Between February and October 2022, staff working in abortion services (nurses, midwives, and doctors) in Scottish NHS territorial Health Board areas were invited to participate in a qualitative study. The primary inclusion criterion was being involved in the provision and delivery of abortion care (including direct provision, leadership and management) in Scotland.
Staff were recruited from nine Scottish NHS territorial Health Board areas (NHS Lothian, NHS Greater Glasgow & Clyde, NHS Grampian, NHS Western Isles, NHS Forth Valley, NHS Shetland, NHS Ayrshire & Arran, NHS Tayside, NHS Fife). The sample comprised 27 individuals with a variety of experience and skill levels involved in the provision of abortion care: consultants/abortion service leads (n=13); nurses/midwives (n=11); specialist trainees in sexual and reproductive health or obstetrics and gynaecology (n=3).
The study employed a purposive, network-based and snowball sampling approach to provide representation across occupational groups and level of experience in abortion care provision. There were no predetermined participant numbers within each category of the sampling frame.
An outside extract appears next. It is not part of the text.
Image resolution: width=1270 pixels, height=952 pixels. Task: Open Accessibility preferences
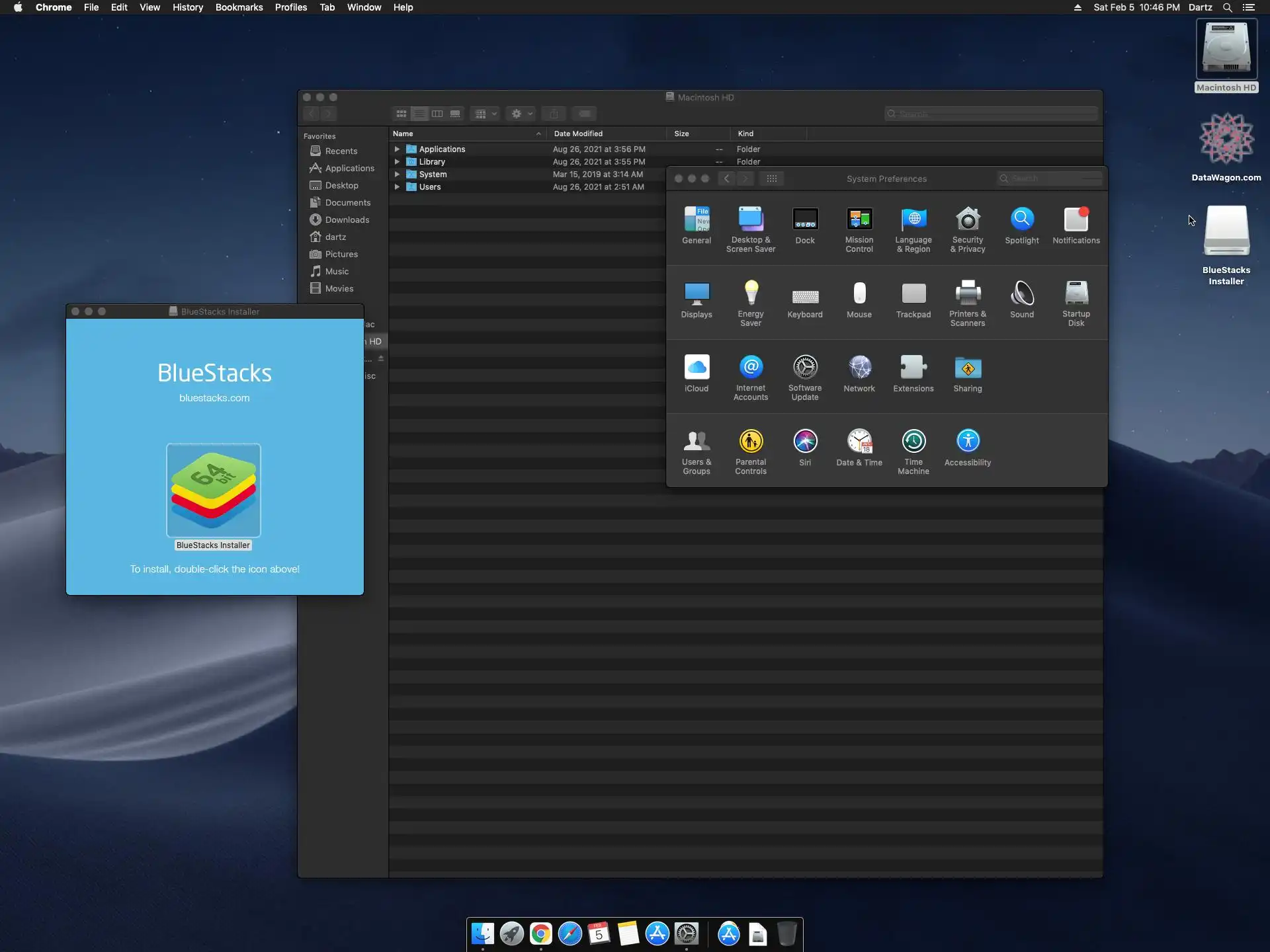(967, 448)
Information about the study was disseminated using: (1) email advertisements shared via the Scottish Abortion Care Providers network (with permission from co-chairs of the network); (2) through professional networks; and (3) snowball sampling (colleagues sharing information about the study). Although the study was with clinical staff, recruitment did not take place directly through NHS boards. Staff who chose to participate did so in their own time. Staff were provided with information on the study and invited to contact the researcher if they were willing to participate in an interview. Consent for study participation was obtained prior to interview. Participants were not paid for their participation.
One of the investigators (NB) conducted the interviews using a topic guide which covered:
- staff experiences of the introduction of telemedicine for early medical abortion during COVID-19
- practical dimensions of abortion service provision
- perspectives on what constitutes high-quality abortion care (including patient experience)
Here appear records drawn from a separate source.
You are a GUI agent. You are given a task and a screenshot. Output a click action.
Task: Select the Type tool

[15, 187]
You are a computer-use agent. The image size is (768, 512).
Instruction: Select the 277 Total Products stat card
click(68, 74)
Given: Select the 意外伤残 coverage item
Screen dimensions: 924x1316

- barriers and enablers to high-quality abortion care
- views on the future of early medical abortion, including telemedicine care
Interviews were conducted online (n=23) or by telephone (n=4), were digitally recorded, and lasted between 40 and 80 minutes. Interviews were transcribed verbatim by a University of Edinburgh-approved General Data Protection Regulation compliant external transcription service.
Interview data were analysed thematically by NB. NVivo Qualitative Data Analysis Software (Version 12, 2018, QSR International Pty Ltd) was used for data coding and management. An initial coding framework, which captured both the original research questions and emergent issues, was developed and applied to the interview data. The coding scheme was revised and refined (iterative cycle) as analysis progressed. Recurrent themes were identified through a process of cross-comparison. NB met regularly with members of the wider research team to discuss analytic interpretations; the composition of the team allowed discussion of the data from different disciplinary perspectives. At the time of writing, further in-depth analysis is ongoing.
The study was reviewed, and received favourable ethical opinion, by the Edinburgh Medical School Research Ethics Committee (EMREC) at the University of Edinburgh (Application 21-EMREC-052; 25 January 2022).